[1-3] There are no randomized controlled trials to assess the efficacy of treatment
for native MCGN let alone rMCGN. In MCGN, pulse corticosteroids alone or in conjunction with azathioprine, cyclophosphamide or MMF have been reported as being successful in case series. In the case reported here, cyclophosphamide was used as the first line therapy for recurrence in her primary transplant. Although the patient’s serum creatinine was relatively Selleck Pritelivir stable, the side-effect profile proved unacceptable. Lien et al. reported a similar experience in a patient who had rapid disease progression after cyclophosphamide was withdrawn following a period of disease stability. Rituximab was used to treat rMCGN in both of our patient’s grafts. Its use in her first graft was likely to have been too late to lead to any improvement Selleckchem Rapamycin in her renal function or proteinuria and her subsequent development of CMV colitis was likely to have been at least in part contributed to by B-cell depletion. The efficacy of rituximab in her second transplant is also uncertain given
the persistent severe proteinuria. Previous studies have reported mixed success with the use of rituximab (Table 1). Complement activation, whether through immune-complex activation or through aberrant complement system regulation, appears to be an important step in the development of glomerular injury in MCGN. It has been suggested that inhibition of complement activation may provide a novel therapeutic alternative. Despite this rational basis, preliminary studies using eculizumab, a monoclonal antibody targeting complement component 5 (C5), have not demonstrated consistent benefit in patients with complement mediated MCGN. Our case illustrates some of the difficulties in the management of rMCGN in renal allografts.

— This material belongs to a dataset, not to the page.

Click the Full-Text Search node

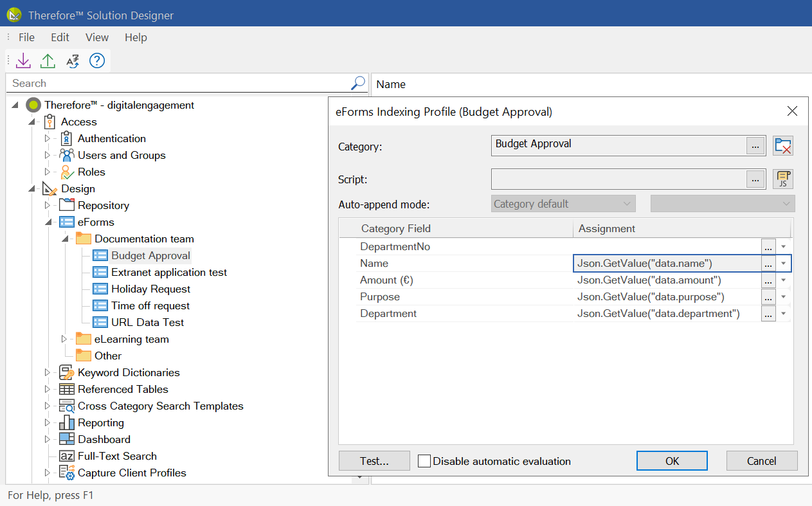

Current treatment is limited by a lack of understanding of the underlying disease process and a lack of cAMP efficacious treatment options. The side-effects of immunosuppressive drugs such as cyclophosphamide and rituximab added to baseline immunosuppression needs to be weighed carefully against their uncertain potential benefits. ”
“Aim: There are immunoglobulin (Ig)A nephropathy (IgAN) cases showing mesangial IgG and/or IgM deposition, however, their characteristics have remained unknown. Methods: Three hundred and eighty-four IgAN patients were divided according to the existence of mesangial IgG and/or IgM deposition: IgA deposition only (A group, n = 77); IgA and IgM deposition (AM group, n = 114); IgA and IgG deposition (AG group, n = 36); and IgA, IgG and IgM deposition (AGM group, n = 157). Clinical and histological findings, and outcomes were examined and compared among these four groups. Results: At the time of renal biopsy, serum creatinine was significantly higher in the A and AM group, however, creatinine clearance did not differ among the four groups.